L’armée en Libye, c’est l’armée prétorienne de Kadhafi.
Sami Naïr
Sur ce dernier point, ce que dit François Gouyette est important pour comprendre ce qui s’est passé en Tunisie. À partir du 8 janvier, s’est mis en place un coup d’État dans la révolution. On pense que le Général Seriati, qui commande la garde présidentielle, dont les effectifs sont plus importants et mieux armés que ceux de la vraie armée tunisienne, a commencé à jouer son propre jeu avec l’idée de faire partir Ben Ali et de provoquer la bataille contre l’armée. On raconte que les policiers de la base ont reçu l’ordre de rendre leurs armes à l’armée. Ils se sont donc présentés dans les casernes et ils ont rendu leurs armes. Mais le ministre de la défense Grira et le chef de l’état-major, le général Anmar sont intervenus : « On ne veut pas de ces armes, qu’ils les gardent ! », craignant que Seriati ne prenne prétexte du désarmement de la police pour accuser l’armée de l’avoir fait et de là déclencher contre elle l’offensive.

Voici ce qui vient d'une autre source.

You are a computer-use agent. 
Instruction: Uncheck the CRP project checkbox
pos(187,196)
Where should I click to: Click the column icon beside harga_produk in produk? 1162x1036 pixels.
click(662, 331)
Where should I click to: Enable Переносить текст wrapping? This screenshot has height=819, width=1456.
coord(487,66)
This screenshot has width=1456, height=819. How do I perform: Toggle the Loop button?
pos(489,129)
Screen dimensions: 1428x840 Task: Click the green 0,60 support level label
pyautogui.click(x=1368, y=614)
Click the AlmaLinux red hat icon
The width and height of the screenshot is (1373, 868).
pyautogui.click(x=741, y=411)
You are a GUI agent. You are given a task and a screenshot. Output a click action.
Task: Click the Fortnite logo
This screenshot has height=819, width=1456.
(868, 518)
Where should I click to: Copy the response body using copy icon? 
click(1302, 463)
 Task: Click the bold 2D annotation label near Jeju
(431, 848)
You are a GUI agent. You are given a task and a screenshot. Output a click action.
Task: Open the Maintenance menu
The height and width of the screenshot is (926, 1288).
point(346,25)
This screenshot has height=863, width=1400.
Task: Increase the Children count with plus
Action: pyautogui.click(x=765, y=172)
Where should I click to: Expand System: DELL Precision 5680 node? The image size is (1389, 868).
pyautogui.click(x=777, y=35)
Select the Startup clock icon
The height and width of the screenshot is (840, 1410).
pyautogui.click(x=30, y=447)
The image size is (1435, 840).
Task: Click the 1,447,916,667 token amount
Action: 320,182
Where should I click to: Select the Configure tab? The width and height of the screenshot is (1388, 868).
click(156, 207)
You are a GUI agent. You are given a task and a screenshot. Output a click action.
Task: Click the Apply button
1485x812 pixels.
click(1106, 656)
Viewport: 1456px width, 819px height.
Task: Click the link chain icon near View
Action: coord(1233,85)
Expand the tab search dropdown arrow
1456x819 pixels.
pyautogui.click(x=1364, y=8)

On sait que la garde présidentielle était mieux dotée en armes que cette armée. Derrière, il y a la volonté de prendre le pouvoir, qui vient d’ailleurs d’être confirmée par le message que le président déchu, Ben Ali, a envoyé à ses juges lors de son récent procès. Le dernier jour, il y a eu une bataille rangée, au palais de Carthage, entre la garde présidentielle, réduite à la protection rapprochée de Ben Ali, et l’armée. Mais c’était une bataille perdue d’avance, car le ministre de la défense, Grira, avait entre temps mis aux arrêts Seriati. La garde s’est retrouvée sans chef, et totalement désarçonnée. Les choses sont très complexes à démêler, et il reste encore beaucoup de zones d’ombres. C’est un miracle que l’armée ait pu s’imposer.
L’armée tunisienne, c’était 15 000 hommes dont 7 000 ou 8 000 hommes mobilisables. J’ai vu de mes propres yeux les chars de l’armée tunisienne ramenés au centre de Tunis sur des camions parce qu’ils ne pouvaient pas rouler et que les soldats qui étaient là ne pouvaient pas s’en servir. Alors qu’en face on avait une garde présidentielle suréquipée. Par ailleurs, je suis convaincu que, entre le 17 décembre et le 14 janvier, une grande partie s’est jouée entre les services secrets américains, l’armée et nos propres services. Et que les Américains l’ont emporté sur toute la ligne, parce qu’ils se sont préparés depuis longtemps à la fin du régime tunisien, alors que nous nous acharnions à soutenir Ben Ali. Cette erreur, nous la paierons cher : il faudra beaucoup d’intelligence et de doigté pour revaloriser l’image de la France en Tunisie.